Guest post from Andrew Butters: Devil's in the details

Before we start, what are your thoughts on calling certain people Overzealous Grammar Reporting Enthusiasts instead of Grammar Na*is?  OGREs.  I think this works.  Hereinafter, that is how I will refer to them. With that out of the way, let’s get on with it.

***

I read just about everything Gordon Bonnet writes.  I read his blog, Skeptophilia, daily (well, six days a week.  He takes Sundays off.  He was also kind enough to crosspost this for me today).  Occasionally, I’ll find a typo.  When I do, I shoot him a message pointing it out, and he thanks me and then fixes it (though sometimes he fixes it and then thanks me.  Potato potato).  My response is the same when he does the same for my writing here or on Facebook.
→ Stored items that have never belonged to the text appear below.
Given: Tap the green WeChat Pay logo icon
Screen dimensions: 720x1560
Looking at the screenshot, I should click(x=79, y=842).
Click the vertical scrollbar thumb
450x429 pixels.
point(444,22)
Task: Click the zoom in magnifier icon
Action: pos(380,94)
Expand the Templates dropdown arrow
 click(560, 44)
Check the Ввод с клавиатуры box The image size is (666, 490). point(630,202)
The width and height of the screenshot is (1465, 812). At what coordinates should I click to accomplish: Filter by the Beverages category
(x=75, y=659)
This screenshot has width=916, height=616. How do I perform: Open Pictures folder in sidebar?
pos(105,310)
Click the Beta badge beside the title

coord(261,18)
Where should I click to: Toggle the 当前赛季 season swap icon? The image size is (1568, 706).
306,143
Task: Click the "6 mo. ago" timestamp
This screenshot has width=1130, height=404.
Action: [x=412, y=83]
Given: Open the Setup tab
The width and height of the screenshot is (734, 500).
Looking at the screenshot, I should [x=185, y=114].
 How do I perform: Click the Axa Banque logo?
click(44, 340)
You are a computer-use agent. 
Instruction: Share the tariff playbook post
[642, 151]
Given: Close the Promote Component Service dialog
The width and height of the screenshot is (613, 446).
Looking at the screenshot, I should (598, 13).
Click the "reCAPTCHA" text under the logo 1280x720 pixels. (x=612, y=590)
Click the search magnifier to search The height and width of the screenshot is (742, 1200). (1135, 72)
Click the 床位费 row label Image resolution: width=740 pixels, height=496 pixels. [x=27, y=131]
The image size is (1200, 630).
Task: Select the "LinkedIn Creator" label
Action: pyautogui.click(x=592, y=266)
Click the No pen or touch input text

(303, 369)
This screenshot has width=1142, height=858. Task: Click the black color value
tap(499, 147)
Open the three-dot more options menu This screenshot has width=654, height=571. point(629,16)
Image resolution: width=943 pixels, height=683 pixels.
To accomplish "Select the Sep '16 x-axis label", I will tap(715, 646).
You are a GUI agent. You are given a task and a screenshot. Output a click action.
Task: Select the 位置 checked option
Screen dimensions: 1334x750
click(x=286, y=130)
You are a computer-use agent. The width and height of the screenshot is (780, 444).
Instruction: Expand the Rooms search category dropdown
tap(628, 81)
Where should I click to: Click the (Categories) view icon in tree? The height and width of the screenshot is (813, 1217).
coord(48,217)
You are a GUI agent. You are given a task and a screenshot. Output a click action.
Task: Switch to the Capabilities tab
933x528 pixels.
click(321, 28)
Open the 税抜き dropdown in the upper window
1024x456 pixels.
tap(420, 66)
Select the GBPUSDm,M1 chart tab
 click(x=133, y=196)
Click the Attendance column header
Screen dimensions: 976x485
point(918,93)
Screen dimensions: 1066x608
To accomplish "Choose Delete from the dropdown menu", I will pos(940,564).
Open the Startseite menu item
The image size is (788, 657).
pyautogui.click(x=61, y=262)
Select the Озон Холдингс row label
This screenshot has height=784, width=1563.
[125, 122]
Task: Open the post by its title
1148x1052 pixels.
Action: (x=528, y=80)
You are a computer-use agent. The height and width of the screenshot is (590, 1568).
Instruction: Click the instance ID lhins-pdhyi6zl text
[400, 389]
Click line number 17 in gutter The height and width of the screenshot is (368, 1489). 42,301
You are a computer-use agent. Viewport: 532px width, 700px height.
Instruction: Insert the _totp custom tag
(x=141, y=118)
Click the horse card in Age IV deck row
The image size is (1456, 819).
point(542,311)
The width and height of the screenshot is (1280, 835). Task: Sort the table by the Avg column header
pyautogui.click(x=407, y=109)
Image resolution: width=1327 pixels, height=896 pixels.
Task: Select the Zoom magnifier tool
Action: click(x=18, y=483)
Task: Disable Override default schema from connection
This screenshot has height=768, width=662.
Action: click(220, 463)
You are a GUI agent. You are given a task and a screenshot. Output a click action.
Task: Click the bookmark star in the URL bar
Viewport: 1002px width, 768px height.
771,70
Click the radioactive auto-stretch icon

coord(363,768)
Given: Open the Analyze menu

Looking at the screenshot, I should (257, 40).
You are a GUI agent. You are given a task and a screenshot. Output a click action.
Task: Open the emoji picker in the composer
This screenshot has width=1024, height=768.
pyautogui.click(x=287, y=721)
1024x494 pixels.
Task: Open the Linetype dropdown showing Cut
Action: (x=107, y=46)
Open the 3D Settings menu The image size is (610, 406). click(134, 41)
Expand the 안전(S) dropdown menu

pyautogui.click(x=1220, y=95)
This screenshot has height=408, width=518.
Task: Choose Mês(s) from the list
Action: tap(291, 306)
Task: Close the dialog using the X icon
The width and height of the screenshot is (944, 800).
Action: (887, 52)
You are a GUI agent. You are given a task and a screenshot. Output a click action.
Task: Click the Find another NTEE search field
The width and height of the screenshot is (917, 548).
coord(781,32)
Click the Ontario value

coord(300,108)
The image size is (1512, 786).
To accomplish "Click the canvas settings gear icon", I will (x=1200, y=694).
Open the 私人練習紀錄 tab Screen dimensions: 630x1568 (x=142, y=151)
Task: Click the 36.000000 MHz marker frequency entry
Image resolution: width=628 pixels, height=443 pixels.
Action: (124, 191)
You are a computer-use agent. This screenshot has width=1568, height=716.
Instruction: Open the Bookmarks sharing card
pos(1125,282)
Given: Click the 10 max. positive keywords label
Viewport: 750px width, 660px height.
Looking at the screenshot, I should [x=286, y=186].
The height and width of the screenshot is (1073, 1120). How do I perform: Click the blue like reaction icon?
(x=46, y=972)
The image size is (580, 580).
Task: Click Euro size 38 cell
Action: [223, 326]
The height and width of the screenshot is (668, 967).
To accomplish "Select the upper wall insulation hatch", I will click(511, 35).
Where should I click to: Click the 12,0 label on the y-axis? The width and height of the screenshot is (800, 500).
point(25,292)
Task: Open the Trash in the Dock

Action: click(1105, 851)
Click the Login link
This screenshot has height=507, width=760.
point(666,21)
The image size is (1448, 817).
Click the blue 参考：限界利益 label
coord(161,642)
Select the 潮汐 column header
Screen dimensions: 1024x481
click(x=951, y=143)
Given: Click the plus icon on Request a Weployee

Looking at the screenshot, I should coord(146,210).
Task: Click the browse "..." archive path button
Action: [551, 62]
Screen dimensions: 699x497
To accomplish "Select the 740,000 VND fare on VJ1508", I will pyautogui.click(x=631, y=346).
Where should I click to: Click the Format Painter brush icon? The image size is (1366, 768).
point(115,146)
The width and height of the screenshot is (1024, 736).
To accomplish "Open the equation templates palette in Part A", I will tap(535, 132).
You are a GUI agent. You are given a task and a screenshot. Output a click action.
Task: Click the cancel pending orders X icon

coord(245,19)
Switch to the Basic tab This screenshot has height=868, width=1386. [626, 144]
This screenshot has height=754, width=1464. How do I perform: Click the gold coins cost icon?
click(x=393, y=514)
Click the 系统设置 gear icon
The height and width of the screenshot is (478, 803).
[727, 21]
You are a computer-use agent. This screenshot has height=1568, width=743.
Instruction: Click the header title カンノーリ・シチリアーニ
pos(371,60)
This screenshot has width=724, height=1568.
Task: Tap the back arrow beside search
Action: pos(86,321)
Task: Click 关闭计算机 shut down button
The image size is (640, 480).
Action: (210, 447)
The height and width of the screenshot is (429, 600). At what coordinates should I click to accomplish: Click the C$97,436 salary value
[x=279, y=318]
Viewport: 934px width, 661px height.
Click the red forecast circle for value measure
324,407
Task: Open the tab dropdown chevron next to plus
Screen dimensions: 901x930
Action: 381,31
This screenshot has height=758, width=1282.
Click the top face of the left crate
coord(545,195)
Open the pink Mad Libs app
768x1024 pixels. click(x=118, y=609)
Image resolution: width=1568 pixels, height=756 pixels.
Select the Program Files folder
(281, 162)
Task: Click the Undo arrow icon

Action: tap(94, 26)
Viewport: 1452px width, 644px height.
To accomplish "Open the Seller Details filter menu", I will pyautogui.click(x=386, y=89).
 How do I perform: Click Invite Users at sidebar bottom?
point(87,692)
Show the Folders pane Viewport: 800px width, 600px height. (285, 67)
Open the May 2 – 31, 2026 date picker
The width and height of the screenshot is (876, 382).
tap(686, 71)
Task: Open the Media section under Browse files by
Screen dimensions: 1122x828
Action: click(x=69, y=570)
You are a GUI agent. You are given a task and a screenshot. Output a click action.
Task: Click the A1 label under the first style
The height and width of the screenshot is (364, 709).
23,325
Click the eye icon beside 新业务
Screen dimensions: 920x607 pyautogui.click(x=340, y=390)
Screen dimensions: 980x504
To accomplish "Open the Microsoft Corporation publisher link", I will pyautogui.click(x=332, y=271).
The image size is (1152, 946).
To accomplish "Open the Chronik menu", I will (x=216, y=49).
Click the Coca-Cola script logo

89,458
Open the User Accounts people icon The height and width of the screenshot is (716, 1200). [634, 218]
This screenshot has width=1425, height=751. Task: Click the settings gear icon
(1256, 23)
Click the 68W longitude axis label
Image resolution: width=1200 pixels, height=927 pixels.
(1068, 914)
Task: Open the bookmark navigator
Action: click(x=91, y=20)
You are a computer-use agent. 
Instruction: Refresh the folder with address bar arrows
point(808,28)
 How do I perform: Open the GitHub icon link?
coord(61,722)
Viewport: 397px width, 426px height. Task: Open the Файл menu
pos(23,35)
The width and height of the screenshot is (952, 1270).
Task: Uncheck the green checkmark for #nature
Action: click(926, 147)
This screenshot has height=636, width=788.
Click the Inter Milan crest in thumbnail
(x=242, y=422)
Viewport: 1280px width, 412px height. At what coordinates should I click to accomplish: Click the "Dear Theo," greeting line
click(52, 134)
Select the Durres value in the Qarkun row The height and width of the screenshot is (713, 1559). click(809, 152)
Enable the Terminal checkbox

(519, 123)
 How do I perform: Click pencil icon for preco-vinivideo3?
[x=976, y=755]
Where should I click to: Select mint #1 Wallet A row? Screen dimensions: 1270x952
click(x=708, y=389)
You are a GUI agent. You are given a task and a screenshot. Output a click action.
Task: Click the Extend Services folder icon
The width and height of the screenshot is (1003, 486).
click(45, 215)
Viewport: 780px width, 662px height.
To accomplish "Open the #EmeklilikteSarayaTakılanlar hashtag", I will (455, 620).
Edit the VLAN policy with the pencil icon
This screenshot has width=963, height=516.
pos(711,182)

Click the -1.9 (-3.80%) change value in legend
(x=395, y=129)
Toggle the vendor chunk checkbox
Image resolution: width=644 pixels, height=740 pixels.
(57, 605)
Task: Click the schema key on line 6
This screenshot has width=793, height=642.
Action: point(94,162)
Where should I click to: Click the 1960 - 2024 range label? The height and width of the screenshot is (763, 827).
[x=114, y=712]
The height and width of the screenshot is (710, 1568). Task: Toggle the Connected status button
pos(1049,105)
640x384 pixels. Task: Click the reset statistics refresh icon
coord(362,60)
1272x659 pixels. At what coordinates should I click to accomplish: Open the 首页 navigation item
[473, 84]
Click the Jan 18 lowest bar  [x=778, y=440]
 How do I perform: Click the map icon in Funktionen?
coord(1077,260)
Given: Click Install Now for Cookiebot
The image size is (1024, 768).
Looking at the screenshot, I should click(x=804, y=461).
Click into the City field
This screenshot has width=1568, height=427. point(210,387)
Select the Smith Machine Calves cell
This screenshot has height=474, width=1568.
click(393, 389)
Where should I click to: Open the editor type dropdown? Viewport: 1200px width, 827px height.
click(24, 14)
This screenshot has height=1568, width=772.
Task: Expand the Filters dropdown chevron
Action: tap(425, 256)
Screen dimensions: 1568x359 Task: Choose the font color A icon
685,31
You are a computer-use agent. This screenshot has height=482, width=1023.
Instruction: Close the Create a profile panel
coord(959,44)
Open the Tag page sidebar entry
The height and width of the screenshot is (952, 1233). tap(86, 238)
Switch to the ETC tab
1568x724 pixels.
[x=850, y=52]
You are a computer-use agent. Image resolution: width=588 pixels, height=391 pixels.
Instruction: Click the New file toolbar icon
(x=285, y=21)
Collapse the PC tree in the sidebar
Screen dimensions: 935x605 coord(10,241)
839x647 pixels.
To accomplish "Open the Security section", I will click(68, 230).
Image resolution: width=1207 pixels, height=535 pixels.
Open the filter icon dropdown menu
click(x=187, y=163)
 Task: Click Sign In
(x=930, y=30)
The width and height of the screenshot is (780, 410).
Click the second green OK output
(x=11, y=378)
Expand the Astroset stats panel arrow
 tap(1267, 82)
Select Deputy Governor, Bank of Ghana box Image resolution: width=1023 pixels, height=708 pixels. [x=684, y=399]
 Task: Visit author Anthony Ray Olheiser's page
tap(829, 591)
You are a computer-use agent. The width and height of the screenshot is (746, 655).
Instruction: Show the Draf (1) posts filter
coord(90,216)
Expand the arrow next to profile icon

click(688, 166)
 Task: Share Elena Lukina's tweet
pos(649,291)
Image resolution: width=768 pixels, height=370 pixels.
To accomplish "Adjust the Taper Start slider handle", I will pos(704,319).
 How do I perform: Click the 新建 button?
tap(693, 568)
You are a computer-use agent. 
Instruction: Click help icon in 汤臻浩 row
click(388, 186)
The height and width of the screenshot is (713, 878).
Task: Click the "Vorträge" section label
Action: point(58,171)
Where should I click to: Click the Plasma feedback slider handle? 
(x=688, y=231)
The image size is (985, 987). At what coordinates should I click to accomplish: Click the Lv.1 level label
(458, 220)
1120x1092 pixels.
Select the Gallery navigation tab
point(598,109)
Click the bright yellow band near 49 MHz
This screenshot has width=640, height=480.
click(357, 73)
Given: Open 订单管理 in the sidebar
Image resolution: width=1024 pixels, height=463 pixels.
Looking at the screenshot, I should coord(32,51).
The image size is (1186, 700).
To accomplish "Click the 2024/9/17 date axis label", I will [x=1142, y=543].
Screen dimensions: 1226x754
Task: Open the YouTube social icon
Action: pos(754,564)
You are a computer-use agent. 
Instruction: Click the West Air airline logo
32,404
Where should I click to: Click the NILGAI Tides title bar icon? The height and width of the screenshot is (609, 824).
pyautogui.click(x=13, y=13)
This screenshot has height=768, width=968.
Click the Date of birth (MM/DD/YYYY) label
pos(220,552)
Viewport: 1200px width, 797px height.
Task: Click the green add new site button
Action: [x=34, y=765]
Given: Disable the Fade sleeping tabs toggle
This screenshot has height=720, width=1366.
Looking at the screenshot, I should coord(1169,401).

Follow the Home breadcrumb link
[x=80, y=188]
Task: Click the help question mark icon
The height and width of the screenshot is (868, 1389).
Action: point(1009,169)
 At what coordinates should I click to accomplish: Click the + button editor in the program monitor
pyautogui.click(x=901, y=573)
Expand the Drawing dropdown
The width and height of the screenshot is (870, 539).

Tyops happen.  It's not an automatic sign that the writer was negligent.  It's not irrefutable proof that self-published authors are "lesser" when compared with traditionally published ones.  I’ve seen typos in Stephen King's books and from highly respected AP journalists.  Here’s a great example of a traditional publisher thinking that global search and replace was a good idea:


Readers who come across them vary.  Some ignore them and move on.  I typically ignore them, but if I were to find a shit-tonne, I'd stop reading and send the author or publisher a private message.  No need to make a scene.  That's me, though.  Some people latch onto them as if the fate of the literary world hangs in the balance (OGREs).  Take this example:


Now, I’m told that their book was reinstated after an outpouring of support from readers, but the fact that it happened should serve as a cautionary tale.  I scooped this screenshot from someone on Facebook, and one of the comments read (in part):
“You do your job poorly, there are consequences.  That’s how it works.  And no, if there is a typo in my book I AM telling Amazon because I want my money back.”
—Some OGRE on Facebook
It took all my willpower not to point out that Grammarly suggested not one but two corrections to his comment.  At any rate, I don't blame others for piping up if the typos are rampant.  The thing is, in my experience, books like that are rare.  I've read many books from established big names to first-time self-published authors and have yet to encounter one with enough errors to raise an eyebrow.  No, the plural of anecdote isn't data, but you get my point.  Sometimes shit happens.  Welcome to being human.  Unfortunately, not everyone sees it that way.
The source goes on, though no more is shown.